If your Nomad cluster has many client nodes, it can be useful to filter the list of all client nodes down to only those matching certain facets. The Web UI has three facets you can filter by:

  1. Class: The node of the client, including a dynamically generated list based on the node class of each client node in the cluster.
  2. State: The state of the cluster, including Initializing, Ready, Down, Ineligible, and Draining.
  3. Datacenter: The datacenter the client node is in, including a dynamically generated list based on all the datacenters in the cluster.

Clients filters

Inspecting an Individual Client

From the Clients List page, clicking a client node in the table will direct you to the Client Detail page for the client node. This page includes all information about the client node is live-updated to always present up-to-date information.

Client Detail

Resource Utilization

Nomad as APIs for reading point-in-time resource utilization metrics for client nodes. The Web UI uses these metrics to create time-series graphics for the current session.

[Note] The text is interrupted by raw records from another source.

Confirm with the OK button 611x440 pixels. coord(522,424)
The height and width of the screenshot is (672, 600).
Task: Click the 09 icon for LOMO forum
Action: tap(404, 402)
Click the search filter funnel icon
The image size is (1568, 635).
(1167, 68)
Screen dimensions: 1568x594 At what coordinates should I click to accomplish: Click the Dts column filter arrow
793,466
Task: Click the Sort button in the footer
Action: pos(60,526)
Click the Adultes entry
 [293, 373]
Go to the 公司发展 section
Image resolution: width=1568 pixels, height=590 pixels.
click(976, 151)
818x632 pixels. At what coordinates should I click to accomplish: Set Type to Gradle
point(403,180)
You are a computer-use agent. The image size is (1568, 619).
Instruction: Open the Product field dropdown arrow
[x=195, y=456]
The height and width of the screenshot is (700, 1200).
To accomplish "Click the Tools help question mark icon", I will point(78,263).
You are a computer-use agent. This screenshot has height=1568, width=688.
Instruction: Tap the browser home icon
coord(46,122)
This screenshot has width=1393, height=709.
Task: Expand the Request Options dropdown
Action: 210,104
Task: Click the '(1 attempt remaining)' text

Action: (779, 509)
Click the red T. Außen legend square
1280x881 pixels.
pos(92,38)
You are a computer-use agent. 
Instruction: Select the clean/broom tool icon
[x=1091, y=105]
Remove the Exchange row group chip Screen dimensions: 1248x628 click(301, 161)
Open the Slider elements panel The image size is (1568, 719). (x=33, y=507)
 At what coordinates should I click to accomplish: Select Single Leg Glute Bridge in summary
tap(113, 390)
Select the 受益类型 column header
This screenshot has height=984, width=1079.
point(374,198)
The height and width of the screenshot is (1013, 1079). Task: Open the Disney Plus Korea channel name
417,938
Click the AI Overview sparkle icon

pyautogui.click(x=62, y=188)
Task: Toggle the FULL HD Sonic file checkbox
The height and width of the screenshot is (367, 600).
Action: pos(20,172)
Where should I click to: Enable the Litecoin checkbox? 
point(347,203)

When viewing a client node, resource utilization will automatically start logging.

Client Resource Utilization

Allocations

Allocations belong to jobs and are placed on client nodes. The Client Detail page will list all allocations for a client node, including completed, failed, and lost allocations, until they are garbage-collected.

This is presented in a searchable table which can additionally be filtered to only preempted allocations.

Client Allocations

Client Events

Client nodes will also emit events on meaningful state changes, such as when the node becomes ready for scheduling or when a driver becomes unhealthy.

Client Events

Driver Status

Task drivers are additional services running on a client node. Nomad will fingerprint and communicate with the task driver to determine if the driver is available and healthy. This information is reported through the Web UI on the Client Detail page.

Client Driver Status

Attributes

In order to allow job authors to constrain the placement of their jobs, Nomad fingerprints the hardware of the node the client agent is running on. This is a deeply nested document of properties that the Web UI presents in a scannable way.

In addition to the hardware attributes, Nomad operators can annotate a client node with metadata as part of the client configuration. This metadata is also presented on the Client Detail page.

Client Attributes

When a Node is Draining

A routine part of maintaining a Nomad cluster is draining nodes of allocations. This can be in preparation of performing operating system upgrades or decommissioning an old node in favor of a new VM.

Drains are performed from the CLI but the status of a drain can be seen from the Web UI. A client node will state if it is actively draining or ineligible for scheduling.

Since drains can be configured in a variety of ways, the Client Detail page will also present the details of how the drain is performed.

Client Drain

Reviewing All Servers

Whereas client nodes are used to run your jobs, server nodes are used to run Nomad and maintain availability. From any page, the Servers List page can be accessed from the left-hand navbar.

Here you can see every server node. This will be a small list—typically three or five.

Servers List

Inspecting an Individual Server

Clicking a server node on the Servers List will expand the tags table for the server node.

Server Detail

Access Control

Depending on the size of your team and the details of you Nomad deployment, you may wish to control which features different internal users have access to. This includes limiting who has access to see and manage client nodes and see and manage server nodes. You can enforce this with Nomad's access control list system.

By default, all features—read and write—are available to all users of the Web UI. Check out the Securing the Web UI with ACLs guide to learn how to prevent anonymous users from having write permissions as well as how to continue to use Web UI write features as a privileged user.